■ **What is required**
Count the lines in the entries below that include the word "will". Give nothing but the number.

────────────────────────────────────────

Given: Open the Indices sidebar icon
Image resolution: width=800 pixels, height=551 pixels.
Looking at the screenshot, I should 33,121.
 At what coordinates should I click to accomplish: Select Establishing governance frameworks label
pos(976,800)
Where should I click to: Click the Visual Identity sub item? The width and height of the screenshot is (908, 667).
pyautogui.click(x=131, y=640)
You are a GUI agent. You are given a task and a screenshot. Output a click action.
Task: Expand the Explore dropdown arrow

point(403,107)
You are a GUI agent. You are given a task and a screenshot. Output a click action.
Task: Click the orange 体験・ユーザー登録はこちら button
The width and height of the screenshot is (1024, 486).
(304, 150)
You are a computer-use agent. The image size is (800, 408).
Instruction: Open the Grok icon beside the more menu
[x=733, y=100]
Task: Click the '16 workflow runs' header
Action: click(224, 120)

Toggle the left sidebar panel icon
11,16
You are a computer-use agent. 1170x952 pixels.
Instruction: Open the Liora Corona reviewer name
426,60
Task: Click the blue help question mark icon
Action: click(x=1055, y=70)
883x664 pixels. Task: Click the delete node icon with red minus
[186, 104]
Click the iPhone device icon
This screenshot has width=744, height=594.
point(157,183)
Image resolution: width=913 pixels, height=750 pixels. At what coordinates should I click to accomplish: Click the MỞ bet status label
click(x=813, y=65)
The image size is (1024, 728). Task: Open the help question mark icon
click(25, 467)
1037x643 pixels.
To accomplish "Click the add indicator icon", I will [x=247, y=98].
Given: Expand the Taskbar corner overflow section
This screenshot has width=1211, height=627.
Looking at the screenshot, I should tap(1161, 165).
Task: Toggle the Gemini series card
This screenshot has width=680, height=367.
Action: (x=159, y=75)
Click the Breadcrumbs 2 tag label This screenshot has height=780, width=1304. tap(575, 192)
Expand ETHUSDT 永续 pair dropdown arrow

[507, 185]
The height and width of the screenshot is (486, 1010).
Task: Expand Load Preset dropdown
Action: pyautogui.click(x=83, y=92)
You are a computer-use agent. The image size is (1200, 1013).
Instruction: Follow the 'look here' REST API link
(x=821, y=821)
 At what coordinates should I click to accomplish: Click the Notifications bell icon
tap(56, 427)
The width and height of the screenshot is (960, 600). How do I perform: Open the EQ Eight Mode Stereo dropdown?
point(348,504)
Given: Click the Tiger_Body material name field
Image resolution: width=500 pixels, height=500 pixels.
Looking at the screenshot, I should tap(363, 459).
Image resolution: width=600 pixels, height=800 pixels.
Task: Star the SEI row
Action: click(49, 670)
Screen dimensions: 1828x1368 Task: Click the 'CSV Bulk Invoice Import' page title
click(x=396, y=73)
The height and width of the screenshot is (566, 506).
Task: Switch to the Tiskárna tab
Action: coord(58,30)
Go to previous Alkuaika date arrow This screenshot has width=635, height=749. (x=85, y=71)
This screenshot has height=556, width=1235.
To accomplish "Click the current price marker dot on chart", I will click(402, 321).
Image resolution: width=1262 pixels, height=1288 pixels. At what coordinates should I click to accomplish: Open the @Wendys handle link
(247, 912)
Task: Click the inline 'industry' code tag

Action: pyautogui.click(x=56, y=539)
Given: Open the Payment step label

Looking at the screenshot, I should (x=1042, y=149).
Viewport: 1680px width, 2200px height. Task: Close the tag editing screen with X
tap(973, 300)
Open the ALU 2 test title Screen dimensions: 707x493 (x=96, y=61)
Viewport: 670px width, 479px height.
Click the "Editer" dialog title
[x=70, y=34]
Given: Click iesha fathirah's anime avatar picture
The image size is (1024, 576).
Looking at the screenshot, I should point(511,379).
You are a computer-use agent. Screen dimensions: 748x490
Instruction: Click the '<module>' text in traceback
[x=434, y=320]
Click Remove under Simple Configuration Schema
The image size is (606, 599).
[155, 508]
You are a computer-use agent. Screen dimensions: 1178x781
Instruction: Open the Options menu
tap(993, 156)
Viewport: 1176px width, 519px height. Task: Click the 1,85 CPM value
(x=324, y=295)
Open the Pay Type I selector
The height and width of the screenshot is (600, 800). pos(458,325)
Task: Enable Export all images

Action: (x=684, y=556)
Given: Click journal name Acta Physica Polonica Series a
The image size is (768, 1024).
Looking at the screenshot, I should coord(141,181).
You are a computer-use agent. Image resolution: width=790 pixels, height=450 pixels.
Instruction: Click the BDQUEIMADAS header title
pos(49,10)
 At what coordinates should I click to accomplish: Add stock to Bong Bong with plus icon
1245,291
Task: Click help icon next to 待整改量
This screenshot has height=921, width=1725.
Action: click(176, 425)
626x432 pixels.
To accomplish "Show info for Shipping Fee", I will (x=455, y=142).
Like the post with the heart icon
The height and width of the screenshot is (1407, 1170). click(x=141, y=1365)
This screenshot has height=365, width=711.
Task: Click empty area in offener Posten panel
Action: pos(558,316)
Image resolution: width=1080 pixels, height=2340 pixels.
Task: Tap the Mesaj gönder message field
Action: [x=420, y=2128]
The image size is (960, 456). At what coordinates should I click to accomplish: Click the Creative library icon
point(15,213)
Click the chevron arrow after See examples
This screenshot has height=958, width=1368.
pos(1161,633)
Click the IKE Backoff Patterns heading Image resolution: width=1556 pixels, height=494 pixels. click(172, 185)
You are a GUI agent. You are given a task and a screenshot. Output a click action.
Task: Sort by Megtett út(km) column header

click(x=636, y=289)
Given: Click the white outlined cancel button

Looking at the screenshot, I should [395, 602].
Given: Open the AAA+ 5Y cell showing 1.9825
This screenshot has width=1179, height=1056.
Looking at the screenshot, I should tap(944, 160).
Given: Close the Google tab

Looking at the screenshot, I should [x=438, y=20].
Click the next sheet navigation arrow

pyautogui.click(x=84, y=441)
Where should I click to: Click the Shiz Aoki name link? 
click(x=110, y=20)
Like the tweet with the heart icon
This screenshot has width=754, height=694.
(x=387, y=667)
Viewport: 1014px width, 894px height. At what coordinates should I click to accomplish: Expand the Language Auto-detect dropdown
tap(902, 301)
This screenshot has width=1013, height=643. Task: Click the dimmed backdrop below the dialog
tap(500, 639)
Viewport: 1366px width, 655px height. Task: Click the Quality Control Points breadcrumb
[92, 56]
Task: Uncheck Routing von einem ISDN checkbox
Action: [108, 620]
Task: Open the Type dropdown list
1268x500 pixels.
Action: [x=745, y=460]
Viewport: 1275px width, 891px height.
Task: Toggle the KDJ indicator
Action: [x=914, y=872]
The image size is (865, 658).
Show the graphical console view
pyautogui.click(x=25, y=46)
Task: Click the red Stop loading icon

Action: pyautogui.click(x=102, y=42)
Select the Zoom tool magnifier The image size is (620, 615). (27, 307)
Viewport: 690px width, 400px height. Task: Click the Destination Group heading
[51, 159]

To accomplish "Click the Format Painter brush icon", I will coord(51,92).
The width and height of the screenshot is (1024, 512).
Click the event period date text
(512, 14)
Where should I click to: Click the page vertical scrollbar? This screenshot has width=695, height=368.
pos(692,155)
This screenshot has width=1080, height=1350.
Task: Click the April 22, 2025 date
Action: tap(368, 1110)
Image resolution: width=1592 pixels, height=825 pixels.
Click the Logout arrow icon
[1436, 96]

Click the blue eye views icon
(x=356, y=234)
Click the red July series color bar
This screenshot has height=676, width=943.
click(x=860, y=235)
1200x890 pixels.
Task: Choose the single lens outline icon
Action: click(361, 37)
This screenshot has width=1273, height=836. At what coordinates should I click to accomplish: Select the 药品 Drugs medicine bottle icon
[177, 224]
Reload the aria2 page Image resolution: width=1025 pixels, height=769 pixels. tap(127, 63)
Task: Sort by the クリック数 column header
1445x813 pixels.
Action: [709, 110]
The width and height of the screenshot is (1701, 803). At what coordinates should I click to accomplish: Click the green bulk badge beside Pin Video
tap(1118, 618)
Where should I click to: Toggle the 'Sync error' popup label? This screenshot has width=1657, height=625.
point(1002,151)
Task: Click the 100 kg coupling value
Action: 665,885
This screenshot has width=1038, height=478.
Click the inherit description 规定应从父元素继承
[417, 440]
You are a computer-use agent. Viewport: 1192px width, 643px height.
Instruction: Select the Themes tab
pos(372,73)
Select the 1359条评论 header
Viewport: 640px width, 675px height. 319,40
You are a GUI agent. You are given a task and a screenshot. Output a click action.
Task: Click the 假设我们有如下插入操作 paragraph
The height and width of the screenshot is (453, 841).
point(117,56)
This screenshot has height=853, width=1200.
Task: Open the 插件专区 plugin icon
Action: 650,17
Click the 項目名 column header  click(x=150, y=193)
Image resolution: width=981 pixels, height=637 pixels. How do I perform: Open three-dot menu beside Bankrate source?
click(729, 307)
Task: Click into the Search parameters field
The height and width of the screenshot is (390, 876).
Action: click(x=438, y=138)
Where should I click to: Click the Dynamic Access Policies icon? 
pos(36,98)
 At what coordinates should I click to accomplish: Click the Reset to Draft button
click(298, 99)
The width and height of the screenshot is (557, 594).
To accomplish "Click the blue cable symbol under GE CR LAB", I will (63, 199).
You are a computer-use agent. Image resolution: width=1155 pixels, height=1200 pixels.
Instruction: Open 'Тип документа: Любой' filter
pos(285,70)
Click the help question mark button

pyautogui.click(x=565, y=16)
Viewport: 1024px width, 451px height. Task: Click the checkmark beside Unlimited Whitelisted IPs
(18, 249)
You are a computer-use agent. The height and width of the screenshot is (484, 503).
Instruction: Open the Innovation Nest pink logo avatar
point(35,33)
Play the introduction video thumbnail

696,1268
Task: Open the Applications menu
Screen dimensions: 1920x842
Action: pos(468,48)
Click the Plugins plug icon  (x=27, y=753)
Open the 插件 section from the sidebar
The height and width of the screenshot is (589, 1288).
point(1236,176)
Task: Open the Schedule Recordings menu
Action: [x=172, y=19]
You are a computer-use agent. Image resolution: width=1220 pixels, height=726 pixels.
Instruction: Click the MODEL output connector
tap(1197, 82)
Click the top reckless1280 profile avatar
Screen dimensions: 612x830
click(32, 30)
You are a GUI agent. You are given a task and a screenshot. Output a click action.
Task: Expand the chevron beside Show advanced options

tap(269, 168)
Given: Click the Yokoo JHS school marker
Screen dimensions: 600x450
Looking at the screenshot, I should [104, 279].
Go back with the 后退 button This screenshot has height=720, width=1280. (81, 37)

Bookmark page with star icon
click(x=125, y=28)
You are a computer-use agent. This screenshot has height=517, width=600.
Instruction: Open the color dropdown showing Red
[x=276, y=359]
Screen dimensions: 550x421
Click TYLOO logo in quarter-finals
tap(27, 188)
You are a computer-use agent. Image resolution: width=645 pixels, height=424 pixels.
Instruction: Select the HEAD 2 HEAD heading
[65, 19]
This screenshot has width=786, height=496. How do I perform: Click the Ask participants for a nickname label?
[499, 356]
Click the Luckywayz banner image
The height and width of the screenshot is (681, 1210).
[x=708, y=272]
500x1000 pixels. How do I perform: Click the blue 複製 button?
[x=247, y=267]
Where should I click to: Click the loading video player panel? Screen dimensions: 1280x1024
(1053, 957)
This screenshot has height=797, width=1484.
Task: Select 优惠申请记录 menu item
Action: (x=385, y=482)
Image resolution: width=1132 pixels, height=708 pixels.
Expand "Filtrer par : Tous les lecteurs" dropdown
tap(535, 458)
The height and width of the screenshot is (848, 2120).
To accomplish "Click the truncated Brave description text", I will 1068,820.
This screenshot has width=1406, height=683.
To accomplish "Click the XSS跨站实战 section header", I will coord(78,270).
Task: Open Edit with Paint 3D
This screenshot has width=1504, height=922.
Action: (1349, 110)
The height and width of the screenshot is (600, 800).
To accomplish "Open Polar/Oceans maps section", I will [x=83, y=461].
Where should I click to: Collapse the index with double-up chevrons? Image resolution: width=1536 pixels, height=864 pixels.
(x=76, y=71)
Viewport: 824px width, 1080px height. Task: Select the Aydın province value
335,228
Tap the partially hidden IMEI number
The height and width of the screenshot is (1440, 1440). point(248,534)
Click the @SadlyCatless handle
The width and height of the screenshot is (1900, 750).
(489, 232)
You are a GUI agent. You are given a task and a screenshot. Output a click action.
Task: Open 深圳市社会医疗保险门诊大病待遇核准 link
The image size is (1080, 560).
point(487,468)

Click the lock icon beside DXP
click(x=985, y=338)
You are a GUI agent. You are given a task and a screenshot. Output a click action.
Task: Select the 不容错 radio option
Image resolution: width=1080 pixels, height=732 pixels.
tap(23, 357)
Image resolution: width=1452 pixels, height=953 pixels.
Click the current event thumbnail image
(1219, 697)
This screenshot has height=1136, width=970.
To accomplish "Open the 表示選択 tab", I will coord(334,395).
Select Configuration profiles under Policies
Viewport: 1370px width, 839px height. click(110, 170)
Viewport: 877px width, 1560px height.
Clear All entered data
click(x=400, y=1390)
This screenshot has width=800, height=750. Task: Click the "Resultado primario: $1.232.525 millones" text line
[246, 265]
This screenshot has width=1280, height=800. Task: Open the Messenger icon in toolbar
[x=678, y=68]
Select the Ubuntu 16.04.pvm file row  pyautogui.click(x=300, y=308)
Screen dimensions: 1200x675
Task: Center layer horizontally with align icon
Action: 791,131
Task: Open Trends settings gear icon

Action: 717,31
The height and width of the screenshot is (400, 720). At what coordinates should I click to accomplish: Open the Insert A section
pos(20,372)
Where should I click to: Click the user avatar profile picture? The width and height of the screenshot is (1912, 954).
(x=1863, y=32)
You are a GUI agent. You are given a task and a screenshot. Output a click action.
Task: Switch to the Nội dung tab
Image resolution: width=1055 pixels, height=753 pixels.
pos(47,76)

────────────────────────────────────────

■ **Your solution**
9